WHAT YOU NEED TO DO:
Repeat the stretch of entries below from the line with "Viewport: 1568px width, 523px height." through the line with "Enable the 关闭时清除历史". Include both ends and add nothing.
[[ RECORD SET open ]]
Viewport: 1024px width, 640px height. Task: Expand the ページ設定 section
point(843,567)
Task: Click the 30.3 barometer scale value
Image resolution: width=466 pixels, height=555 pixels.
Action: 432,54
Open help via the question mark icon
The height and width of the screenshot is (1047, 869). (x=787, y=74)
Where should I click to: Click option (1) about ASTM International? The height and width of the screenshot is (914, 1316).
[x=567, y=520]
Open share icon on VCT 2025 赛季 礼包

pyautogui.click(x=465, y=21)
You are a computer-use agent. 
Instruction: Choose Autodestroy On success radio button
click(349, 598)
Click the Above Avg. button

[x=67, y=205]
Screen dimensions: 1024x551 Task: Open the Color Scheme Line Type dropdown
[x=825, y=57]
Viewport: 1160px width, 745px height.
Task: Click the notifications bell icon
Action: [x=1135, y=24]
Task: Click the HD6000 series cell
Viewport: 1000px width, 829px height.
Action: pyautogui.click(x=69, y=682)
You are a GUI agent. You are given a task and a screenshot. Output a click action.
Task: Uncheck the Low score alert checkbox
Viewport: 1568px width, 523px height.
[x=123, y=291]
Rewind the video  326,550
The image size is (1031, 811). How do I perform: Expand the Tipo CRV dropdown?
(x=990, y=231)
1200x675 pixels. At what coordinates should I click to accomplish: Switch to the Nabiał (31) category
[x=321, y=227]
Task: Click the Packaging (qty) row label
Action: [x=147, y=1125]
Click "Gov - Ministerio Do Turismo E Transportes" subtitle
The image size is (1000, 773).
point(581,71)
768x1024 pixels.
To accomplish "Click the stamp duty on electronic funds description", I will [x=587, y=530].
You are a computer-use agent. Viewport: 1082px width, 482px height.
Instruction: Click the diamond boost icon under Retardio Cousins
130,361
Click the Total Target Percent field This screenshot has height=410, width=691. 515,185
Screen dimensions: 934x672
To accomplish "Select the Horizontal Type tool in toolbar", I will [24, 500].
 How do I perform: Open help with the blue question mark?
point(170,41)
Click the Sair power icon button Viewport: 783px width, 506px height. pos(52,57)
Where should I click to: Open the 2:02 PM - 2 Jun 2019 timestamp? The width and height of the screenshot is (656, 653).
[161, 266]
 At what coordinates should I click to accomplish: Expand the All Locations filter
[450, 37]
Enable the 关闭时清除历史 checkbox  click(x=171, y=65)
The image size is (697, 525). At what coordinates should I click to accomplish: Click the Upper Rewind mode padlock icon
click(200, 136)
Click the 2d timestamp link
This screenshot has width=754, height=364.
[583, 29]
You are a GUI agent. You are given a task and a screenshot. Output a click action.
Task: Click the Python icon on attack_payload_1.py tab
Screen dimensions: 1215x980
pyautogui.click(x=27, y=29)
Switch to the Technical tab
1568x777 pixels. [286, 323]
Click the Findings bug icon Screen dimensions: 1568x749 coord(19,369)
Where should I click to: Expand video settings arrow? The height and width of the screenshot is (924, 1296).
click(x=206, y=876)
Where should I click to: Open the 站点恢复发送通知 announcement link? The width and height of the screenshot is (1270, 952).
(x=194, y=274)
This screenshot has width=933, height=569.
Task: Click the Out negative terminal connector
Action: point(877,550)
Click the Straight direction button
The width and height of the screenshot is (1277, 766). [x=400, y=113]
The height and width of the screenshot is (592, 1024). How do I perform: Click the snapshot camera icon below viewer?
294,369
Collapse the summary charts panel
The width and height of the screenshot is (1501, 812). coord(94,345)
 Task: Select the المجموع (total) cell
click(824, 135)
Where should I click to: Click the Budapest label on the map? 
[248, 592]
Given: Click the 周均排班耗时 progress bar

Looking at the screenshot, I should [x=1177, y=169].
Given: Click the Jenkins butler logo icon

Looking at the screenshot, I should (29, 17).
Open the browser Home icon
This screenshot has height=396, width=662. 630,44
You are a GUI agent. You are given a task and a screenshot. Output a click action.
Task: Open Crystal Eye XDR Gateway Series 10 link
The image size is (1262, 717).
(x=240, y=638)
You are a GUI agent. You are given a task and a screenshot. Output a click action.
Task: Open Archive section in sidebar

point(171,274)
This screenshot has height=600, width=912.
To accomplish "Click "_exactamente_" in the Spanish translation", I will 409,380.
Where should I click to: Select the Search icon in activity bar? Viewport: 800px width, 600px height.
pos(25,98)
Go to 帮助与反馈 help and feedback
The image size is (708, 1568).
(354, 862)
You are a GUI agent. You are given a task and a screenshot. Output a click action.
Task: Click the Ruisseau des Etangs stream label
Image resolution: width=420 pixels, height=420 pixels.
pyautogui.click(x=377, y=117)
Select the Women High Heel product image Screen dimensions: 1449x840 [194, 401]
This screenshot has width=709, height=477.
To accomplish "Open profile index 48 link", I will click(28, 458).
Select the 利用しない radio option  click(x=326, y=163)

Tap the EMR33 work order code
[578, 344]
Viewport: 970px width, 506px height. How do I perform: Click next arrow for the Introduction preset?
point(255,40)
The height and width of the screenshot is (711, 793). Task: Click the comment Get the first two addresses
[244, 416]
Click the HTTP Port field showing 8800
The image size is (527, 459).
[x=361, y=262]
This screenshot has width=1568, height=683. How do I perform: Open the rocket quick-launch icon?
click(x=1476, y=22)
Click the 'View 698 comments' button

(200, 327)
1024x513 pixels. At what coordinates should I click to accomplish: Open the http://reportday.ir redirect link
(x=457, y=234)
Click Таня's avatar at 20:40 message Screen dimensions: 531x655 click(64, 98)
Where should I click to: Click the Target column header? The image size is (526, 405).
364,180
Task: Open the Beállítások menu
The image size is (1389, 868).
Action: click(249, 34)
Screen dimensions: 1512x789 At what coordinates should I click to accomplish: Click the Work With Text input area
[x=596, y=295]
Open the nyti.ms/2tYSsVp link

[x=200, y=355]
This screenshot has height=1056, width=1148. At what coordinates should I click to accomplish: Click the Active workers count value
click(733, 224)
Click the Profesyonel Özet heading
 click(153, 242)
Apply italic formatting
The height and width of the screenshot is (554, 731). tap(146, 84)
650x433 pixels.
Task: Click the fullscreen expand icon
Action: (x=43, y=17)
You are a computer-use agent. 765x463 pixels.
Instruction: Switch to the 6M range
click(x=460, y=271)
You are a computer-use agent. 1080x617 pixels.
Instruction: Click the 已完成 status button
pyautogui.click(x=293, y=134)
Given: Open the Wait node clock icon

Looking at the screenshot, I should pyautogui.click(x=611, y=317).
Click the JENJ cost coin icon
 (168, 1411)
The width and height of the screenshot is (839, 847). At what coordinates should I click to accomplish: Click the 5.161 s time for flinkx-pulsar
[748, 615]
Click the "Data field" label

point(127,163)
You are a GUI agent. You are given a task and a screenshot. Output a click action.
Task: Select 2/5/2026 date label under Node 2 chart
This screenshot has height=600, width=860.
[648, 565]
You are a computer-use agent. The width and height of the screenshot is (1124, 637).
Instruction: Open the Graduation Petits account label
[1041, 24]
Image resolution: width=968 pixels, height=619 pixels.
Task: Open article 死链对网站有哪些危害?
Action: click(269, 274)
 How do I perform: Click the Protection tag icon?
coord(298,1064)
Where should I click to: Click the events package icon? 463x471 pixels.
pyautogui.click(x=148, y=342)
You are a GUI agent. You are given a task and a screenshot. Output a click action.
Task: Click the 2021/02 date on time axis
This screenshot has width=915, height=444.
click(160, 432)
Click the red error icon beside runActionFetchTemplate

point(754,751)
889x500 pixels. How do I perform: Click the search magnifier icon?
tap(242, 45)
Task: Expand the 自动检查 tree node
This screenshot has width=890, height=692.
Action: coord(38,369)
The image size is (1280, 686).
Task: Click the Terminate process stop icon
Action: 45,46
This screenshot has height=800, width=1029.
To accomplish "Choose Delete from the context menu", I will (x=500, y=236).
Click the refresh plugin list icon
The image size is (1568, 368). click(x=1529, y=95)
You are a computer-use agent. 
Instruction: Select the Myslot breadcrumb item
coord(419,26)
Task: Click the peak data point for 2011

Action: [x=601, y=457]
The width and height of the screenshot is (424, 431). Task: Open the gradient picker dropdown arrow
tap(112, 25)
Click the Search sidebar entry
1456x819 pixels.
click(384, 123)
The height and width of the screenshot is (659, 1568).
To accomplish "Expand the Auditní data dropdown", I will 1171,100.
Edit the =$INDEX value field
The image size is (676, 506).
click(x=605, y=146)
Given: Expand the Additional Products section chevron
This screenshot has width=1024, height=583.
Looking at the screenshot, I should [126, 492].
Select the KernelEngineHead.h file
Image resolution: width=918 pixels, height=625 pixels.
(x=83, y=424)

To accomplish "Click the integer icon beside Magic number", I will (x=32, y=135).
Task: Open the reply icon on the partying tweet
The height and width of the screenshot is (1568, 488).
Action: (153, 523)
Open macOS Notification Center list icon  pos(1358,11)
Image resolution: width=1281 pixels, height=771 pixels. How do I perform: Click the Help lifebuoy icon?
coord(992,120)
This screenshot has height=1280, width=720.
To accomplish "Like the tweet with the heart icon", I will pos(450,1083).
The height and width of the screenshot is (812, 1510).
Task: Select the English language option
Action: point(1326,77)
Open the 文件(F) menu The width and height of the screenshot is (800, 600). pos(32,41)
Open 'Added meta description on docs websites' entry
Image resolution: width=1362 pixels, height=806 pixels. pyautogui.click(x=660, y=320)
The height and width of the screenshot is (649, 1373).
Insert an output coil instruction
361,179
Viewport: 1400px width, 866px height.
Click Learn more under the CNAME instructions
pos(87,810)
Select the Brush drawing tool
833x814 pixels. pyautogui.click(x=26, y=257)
[[ RECORD SET closed ]]
EXERCISE ANSWER:
Viewport: 1568px width, 523px height.
[x=123, y=291]
Rewind the video  326,550
The image size is (1031, 811). How do I perform: Expand the Tipo CRV dropdown?
(x=990, y=231)
1200x675 pixels. At what coordinates should I click to accomplish: Switch to the Nabiał (31) category
[x=321, y=227]
Task: Click the Packaging (qty) row label
Action: [x=147, y=1125]
Click "Gov - Ministerio Do Turismo E Transportes" subtitle
The image size is (1000, 773).
point(581,71)
768x1024 pixels.
To accomplish "Click the stamp duty on electronic funds description", I will [x=587, y=530].
You are a computer-use agent. Viewport: 1082px width, 482px height.
Instruction: Click the diamond boost icon under Retardio Cousins
130,361
Click the Total Target Percent field This screenshot has height=410, width=691. 515,185
Screen dimensions: 934x672
To accomplish "Select the Horizontal Type tool in toolbar", I will [24, 500].
 How do I perform: Open help with the blue question mark?
point(170,41)
Click the Sair power icon button Viewport: 783px width, 506px height. pos(52,57)
Where should I click to: Open the 2:02 PM - 2 Jun 2019 timestamp? The width and height of the screenshot is (656, 653).
[161, 266]
 At what coordinates should I click to accomplish: Expand the All Locations filter
[450, 37]
Enable the 关闭时清除历史 checkbox  click(x=171, y=65)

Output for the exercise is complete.